Biomass Cogeneration Plant Under Construction in Oregon
December 8, 2010
Iberdrola Renewables announced last month the start of construction at its 26.8-megawatt Lakeview Biomass Cogeneration Plant in Lakeview, Oregon. The Lakeview project is expected to finish construction and begin producing enough power for 18,000 typical homes by the fall of 2012. Located approximately 90 miles east of Iberdrola Renewables' existing Klamath Cogeneration Plant, the Lakeview project will be a combined heat and power, or cogeneration, facility using latest-generation technology. As at Klamath, environmental impacts will be minimized through innovative techniques. At Lakeview, the plant will be entirely air-cooled, reducing water use by more than 80% as compared to conventional water cooling. Fuel will come from logging and sawmill residues. See the Iberdrola press release.

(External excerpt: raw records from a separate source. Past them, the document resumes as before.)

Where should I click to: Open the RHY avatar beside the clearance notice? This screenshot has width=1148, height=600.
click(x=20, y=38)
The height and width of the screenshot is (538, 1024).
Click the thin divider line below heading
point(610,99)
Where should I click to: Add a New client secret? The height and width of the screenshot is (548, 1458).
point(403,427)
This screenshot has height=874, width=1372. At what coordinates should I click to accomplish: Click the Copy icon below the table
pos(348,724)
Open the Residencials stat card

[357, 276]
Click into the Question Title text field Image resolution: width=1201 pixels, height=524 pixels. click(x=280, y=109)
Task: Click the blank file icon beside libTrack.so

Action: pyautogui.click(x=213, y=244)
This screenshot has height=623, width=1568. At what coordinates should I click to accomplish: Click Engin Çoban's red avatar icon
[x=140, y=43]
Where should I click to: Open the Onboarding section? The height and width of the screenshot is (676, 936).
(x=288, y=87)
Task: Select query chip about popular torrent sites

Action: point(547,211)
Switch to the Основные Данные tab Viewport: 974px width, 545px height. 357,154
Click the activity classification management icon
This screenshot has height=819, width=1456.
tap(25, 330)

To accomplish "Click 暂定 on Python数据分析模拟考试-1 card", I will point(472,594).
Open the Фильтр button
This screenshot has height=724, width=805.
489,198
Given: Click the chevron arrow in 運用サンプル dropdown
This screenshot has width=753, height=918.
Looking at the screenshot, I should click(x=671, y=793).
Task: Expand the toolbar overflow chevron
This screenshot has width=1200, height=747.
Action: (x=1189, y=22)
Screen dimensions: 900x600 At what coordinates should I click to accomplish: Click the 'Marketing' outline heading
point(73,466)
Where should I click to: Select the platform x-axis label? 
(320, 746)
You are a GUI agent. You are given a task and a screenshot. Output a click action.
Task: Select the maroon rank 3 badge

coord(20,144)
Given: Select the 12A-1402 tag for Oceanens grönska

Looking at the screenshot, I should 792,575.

Even as the Lakeview project was moving forward, other high-profile biomass projects were being scrapped. FirstEnergy Corp. of Ohio announced on November 17 that it was cancelling plans to repower units 4 and 5 at its R.E. Burger Plant in Shadyside, Ohio, with electricity generated principally with biomass. Instead, the company will permanently shut down the units by December 31, 2010. The Ohio utility company cited falling prices for electricity as the basis for the decision. The R.E. Burger Plant units were included as part of a 2005 federal consent settlement with the U.S. Environmental Protection Agency and others in a lawsuit aimed at reducing pollution. Plans had called for it to become one of the largest biomass facilities in United States by 2012. And Xcel Energy announced it had ended plans for a biomass gasification project in Wisconsin. The utility said on November 29 that it would not proceed with a project to install an alternative biomass generation technology at its Bay Front Power Plant in Ashland due to the significant increase in the estimated costs, as well a regulatory uncertainty at the state and federal level. The goal of the project was to convert the power plant’s remaining unit that uses coal as its primary fuel to a technology that would allow it to use biomass via gasification. The two other units at Bay Front already use biomass to generate electricity in a more conventional application. See the FirstEnergy press release and the Xcel press release.